I was first introduced to Jeff’s work a few years ago and have followed his career with great gusto ever since. There are a couple of things that make his work really stand out in my mind. First, I really like the quality of his ever changing style. I feel something familiar in that, possibly because I see my own inability to really stick to a style or theme. I don’t really even know if that’s a trait that I aspire to have. Of course it’s nice to have your work instantly recognizable, like Shepard Fairey…



Jeff Soto’s medium of choice is acrylic. Backgrounds are created by splashes of thinned paint on a neutral background often reminiscent of watercolors. Most of the foreground is placed in a central location on the plane, with many elements radiating out of a dark mass tied together with a tangle of fuzzy hair, telephone pole lines, and rainbow ribbons. It is easy to see how this style evolved from more traditional graffiti art because even though the background adds something to the mood of the piece, it could be taken away and replaced with just about any surface. While the backgrounds employ the natural flowing nature of paint and its interaction with the ground, the foregrounds seem to float above; opaque paint overlaying the transparent and covering it like a sticker.



I love the alien-urban landscape that Jeff creates. His half dust-bunny half homicidal robot creatures seem hardly menacing when placed in an environment that includes nautical stars and flowing rainbows, still is work is commonly placed in with other dark artists. I guess part of me is bias because I’ve seen how dark “dark-art” can be and Soto only flirts with the tip of that iceberg.
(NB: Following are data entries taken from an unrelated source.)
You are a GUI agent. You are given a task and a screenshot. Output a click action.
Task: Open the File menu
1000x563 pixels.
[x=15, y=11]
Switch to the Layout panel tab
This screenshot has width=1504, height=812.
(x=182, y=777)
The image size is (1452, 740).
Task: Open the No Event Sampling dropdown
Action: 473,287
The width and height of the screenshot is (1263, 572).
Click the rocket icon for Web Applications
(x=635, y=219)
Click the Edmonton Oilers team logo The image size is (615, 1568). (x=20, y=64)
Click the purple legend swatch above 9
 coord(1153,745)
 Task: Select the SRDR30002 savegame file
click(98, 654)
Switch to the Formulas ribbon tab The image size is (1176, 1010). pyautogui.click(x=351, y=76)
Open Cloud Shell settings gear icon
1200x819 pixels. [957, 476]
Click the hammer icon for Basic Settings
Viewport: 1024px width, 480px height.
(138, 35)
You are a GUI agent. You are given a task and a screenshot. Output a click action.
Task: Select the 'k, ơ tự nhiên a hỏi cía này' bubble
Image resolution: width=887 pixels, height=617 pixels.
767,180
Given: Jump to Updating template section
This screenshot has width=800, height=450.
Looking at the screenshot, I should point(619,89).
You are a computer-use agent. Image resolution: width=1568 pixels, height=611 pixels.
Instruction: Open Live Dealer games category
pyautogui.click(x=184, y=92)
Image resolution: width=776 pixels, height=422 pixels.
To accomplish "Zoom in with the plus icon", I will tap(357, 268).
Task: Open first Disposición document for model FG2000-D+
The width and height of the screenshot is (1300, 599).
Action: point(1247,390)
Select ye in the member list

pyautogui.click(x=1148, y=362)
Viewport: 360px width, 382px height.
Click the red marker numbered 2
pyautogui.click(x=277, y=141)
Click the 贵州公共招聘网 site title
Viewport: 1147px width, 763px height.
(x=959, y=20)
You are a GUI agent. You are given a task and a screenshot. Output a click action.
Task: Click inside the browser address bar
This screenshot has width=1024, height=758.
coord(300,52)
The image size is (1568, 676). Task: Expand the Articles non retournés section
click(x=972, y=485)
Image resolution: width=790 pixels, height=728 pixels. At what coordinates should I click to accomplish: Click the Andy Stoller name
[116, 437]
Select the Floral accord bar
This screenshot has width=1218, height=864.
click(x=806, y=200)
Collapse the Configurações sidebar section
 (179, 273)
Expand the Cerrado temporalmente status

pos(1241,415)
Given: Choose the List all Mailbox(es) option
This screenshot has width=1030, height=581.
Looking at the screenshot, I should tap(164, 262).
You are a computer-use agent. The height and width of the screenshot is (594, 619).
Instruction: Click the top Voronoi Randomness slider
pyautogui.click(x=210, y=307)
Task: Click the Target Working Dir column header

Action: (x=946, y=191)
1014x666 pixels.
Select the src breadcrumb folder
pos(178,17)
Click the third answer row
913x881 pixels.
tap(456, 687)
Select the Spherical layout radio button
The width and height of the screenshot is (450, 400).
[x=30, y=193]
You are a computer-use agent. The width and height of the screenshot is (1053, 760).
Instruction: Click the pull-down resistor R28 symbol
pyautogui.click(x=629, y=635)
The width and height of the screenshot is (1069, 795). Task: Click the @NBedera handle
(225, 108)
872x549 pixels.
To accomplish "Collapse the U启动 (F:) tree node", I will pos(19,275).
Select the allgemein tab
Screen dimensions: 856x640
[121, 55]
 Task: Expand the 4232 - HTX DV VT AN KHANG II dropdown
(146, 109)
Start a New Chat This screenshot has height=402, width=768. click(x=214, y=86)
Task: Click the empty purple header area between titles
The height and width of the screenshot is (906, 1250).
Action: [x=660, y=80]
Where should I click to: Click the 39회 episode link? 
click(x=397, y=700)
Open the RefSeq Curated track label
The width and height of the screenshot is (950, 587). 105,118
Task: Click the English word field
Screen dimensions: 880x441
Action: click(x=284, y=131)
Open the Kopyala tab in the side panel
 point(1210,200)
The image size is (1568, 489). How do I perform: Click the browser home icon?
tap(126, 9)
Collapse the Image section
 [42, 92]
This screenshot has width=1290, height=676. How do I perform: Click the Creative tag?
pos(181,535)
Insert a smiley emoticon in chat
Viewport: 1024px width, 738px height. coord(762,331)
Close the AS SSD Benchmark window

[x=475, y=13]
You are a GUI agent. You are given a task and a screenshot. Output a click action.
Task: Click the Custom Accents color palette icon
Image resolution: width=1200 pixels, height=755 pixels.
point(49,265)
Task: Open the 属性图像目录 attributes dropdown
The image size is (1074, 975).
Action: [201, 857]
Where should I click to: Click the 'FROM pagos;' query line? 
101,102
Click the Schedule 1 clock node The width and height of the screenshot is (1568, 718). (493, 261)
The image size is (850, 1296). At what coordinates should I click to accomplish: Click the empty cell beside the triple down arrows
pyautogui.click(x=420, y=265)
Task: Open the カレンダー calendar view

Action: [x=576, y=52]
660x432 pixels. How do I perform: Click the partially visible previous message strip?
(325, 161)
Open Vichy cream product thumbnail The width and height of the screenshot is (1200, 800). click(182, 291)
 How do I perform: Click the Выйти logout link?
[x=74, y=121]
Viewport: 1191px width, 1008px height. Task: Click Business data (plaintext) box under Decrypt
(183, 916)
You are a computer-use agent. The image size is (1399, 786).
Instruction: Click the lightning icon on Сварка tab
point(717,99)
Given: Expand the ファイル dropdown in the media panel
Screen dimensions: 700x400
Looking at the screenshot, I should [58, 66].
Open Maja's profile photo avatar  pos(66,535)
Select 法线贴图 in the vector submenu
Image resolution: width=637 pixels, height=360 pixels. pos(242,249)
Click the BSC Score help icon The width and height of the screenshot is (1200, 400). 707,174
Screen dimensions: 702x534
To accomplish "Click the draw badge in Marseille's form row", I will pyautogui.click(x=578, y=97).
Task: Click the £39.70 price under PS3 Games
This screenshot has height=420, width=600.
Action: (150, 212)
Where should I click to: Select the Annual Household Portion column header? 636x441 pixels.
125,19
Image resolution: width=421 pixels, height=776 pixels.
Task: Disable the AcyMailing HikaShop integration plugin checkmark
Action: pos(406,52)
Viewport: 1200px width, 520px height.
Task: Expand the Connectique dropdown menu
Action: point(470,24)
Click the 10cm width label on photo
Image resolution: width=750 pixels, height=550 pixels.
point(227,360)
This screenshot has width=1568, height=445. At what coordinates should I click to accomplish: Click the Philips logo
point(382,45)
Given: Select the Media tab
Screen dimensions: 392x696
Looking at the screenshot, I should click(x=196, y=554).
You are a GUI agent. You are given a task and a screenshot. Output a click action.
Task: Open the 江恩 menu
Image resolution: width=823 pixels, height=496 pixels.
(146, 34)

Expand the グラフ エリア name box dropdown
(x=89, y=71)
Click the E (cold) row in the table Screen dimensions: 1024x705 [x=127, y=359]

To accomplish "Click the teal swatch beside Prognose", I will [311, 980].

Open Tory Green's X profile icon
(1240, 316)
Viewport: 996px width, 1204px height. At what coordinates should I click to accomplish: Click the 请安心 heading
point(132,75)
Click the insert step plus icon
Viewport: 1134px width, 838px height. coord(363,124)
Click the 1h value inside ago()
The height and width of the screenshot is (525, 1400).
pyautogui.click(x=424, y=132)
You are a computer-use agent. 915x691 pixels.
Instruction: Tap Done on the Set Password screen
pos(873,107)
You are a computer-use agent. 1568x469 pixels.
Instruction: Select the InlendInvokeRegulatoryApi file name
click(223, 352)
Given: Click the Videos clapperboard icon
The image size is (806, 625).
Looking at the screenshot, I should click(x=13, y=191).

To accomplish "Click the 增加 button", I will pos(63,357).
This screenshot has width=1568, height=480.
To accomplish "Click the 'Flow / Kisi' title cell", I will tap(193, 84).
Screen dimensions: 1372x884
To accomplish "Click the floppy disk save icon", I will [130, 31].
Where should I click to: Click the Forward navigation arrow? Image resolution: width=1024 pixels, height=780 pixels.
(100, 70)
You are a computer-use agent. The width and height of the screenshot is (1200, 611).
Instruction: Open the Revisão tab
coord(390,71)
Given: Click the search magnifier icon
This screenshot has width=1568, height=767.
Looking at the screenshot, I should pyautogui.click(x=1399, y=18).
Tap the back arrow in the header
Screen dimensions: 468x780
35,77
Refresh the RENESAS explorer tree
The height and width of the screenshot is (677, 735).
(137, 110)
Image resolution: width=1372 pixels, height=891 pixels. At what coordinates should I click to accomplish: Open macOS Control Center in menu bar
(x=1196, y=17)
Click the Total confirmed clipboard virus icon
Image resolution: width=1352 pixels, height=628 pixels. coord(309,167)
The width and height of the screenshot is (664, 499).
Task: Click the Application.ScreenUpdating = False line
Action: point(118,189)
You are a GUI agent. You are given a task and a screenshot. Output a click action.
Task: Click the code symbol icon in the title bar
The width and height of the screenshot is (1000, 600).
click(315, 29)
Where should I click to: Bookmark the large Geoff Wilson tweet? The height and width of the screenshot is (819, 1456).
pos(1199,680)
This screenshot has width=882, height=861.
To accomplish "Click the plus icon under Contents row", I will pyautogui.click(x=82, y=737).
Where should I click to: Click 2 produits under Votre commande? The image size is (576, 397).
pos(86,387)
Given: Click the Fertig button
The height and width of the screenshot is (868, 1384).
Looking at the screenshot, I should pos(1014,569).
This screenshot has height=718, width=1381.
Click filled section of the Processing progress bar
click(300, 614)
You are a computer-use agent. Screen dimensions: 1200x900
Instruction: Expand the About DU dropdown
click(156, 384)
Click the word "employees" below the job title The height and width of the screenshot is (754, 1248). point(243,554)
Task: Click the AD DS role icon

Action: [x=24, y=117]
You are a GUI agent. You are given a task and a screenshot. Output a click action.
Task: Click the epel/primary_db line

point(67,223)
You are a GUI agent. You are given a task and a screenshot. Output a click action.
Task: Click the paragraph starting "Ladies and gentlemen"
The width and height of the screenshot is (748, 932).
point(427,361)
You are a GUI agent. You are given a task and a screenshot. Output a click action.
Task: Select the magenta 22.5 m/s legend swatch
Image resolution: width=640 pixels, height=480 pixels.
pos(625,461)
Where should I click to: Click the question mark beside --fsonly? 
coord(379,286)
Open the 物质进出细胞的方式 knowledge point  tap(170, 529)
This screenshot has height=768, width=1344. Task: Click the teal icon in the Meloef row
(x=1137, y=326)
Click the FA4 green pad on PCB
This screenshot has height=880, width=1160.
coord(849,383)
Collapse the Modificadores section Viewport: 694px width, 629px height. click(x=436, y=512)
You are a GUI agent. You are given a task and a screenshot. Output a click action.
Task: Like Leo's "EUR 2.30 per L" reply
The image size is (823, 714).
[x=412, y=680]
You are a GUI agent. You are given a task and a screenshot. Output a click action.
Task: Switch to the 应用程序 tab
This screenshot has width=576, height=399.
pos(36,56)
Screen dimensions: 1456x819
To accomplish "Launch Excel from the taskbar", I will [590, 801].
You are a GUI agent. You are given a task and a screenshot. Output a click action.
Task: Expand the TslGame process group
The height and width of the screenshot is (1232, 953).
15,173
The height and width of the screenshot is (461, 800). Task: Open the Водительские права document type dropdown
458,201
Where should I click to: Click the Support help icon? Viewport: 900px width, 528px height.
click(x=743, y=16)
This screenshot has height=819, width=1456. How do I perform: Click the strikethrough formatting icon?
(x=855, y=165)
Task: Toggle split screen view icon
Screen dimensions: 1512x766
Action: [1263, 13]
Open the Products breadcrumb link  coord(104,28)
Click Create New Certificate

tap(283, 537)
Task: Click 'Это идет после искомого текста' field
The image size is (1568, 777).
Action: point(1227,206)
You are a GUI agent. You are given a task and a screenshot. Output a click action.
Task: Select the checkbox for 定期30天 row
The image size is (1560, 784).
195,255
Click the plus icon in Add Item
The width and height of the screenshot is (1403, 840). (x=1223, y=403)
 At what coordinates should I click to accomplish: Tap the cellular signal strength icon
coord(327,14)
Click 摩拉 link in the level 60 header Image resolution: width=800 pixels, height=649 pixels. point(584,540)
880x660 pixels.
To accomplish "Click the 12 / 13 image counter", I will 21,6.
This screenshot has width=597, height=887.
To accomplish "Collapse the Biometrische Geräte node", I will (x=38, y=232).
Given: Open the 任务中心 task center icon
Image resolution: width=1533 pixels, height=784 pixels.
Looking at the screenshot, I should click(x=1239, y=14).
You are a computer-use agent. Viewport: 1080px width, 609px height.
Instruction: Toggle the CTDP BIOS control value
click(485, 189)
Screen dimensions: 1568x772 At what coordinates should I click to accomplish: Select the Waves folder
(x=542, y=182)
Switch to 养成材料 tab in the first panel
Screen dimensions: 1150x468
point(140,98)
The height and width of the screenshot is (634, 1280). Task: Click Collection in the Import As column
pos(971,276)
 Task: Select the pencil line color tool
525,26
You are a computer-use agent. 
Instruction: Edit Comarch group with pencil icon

I wonder often times when looking at Jeff’s work if the items are being pulled out of some sort of Pandora’s box of delights or forced together at their bases by some strange gravitational pull.

On a more personal note, Jeff is just a normal guy. He’s married and has two daughters that are just as cute as can be. I hold out hope for myself that one day I’ll be dragging my kid around to art shows and conferences that I was actually invited to. So a big thanks to Jeff Soto for sharing his storm cloud of genius with us all. Everyone watch out, because the flood waters are rising.

Wednesday, January 27, 2010

Well do you?

...Sometimes in life we are all just waiting for a moment to start in...
There is a room in my home and in that room there is a bag of books; books of the handwritten variety. Its nice to have them waiting there and sometimes I imagine to myself that they have a smaller, younger version of myself playing out the memories I had found important enough to record. This happens in a Harry Potter moving picture sort of way, of course. I love the textures of their covers, I love the innocence of the very old ones. You know, the ones with the names of past loves scrawled on the back cover (newest at the bottom, all others carefully crossed out when they had reached their expiration dates.) I used to think a boy would come and read them all, discover that I was a brilliant linguist and poet and fall head over heels in infatuation with the voice I only hear in my head. .
So here I am, 23, post-childbirth, filled with ideas and in need of infinite pages to fill with them. If you're reading this... and I don't think you are, maybe we can learn together? It could be fun!